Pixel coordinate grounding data
****************

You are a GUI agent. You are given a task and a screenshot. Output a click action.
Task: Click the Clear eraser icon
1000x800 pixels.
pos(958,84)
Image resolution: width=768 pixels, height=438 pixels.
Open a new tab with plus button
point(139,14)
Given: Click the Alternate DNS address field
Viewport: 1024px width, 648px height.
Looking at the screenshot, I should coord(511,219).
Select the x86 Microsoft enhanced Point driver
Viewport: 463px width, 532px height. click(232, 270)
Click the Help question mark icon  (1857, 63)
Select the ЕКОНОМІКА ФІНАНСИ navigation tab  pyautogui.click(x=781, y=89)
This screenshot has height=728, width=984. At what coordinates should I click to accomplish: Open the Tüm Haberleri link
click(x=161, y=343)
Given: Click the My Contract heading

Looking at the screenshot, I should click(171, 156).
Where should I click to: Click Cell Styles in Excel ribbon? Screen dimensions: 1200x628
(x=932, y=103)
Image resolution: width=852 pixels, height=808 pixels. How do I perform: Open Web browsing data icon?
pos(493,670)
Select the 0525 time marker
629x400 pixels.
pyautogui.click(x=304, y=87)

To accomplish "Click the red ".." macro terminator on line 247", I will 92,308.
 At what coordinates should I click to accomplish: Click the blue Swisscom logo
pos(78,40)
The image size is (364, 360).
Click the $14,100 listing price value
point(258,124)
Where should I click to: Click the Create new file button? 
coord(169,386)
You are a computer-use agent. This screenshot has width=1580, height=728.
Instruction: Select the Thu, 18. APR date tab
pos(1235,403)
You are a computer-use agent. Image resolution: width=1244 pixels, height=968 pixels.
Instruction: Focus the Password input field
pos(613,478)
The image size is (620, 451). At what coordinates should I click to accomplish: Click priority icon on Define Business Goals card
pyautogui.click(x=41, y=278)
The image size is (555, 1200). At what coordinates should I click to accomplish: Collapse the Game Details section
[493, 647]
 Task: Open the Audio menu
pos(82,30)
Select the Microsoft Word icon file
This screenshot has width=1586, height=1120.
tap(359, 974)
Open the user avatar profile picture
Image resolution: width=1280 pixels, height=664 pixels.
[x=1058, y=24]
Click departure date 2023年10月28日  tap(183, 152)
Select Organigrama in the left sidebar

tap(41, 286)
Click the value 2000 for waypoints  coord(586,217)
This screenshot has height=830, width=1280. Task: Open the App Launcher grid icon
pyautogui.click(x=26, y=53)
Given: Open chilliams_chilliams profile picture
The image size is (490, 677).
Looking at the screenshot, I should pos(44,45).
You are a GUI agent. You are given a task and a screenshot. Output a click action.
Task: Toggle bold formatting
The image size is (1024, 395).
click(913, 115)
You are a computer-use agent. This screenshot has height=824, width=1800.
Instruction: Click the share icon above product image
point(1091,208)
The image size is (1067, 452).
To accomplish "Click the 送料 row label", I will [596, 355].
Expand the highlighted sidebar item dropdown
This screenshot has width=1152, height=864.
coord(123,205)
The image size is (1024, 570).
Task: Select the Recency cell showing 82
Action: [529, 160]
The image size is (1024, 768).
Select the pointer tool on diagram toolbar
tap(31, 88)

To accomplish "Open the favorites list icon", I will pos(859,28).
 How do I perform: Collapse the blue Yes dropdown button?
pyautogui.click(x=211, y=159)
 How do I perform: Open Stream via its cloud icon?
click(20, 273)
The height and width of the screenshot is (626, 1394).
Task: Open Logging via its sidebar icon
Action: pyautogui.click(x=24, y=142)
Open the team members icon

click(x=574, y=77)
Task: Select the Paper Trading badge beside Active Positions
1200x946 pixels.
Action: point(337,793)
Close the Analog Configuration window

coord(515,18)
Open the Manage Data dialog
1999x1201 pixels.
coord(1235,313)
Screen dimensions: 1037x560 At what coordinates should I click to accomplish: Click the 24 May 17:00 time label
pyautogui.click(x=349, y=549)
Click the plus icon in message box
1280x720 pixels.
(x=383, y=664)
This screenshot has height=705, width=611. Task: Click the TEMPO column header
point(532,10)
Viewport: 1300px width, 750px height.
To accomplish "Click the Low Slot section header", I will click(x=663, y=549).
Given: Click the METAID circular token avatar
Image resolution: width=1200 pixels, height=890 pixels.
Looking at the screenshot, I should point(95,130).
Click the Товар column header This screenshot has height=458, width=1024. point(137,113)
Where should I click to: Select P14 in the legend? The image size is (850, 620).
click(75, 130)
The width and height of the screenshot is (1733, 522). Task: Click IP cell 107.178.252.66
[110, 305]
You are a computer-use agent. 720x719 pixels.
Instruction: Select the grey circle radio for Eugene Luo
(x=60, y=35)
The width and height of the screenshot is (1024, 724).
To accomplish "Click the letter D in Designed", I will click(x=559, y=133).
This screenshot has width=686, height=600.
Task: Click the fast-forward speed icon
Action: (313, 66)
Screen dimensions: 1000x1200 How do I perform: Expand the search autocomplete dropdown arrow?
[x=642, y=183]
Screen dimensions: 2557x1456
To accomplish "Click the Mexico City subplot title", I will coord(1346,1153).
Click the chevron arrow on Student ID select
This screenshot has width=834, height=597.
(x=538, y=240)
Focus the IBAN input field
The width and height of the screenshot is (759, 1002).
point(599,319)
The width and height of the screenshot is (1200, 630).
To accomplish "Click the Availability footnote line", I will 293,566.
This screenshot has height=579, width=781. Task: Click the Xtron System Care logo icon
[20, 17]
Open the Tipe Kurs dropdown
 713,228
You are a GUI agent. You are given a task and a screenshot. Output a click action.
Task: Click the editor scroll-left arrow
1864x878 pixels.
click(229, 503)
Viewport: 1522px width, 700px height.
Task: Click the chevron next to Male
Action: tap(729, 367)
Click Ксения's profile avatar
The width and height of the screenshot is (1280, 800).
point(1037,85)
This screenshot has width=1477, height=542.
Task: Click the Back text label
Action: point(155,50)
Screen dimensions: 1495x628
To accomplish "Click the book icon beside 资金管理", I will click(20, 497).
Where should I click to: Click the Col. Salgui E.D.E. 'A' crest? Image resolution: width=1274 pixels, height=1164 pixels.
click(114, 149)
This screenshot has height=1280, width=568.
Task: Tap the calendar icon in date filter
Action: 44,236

****************

# Problem details
Check each line of the entries for the string "beside". Copy the lines that have it.

# Output for this exercise
Task: Select the Paper Trading badge beside Active Positions
To accomplish "Click the book icon beside 资金管理", I will click(20, 497).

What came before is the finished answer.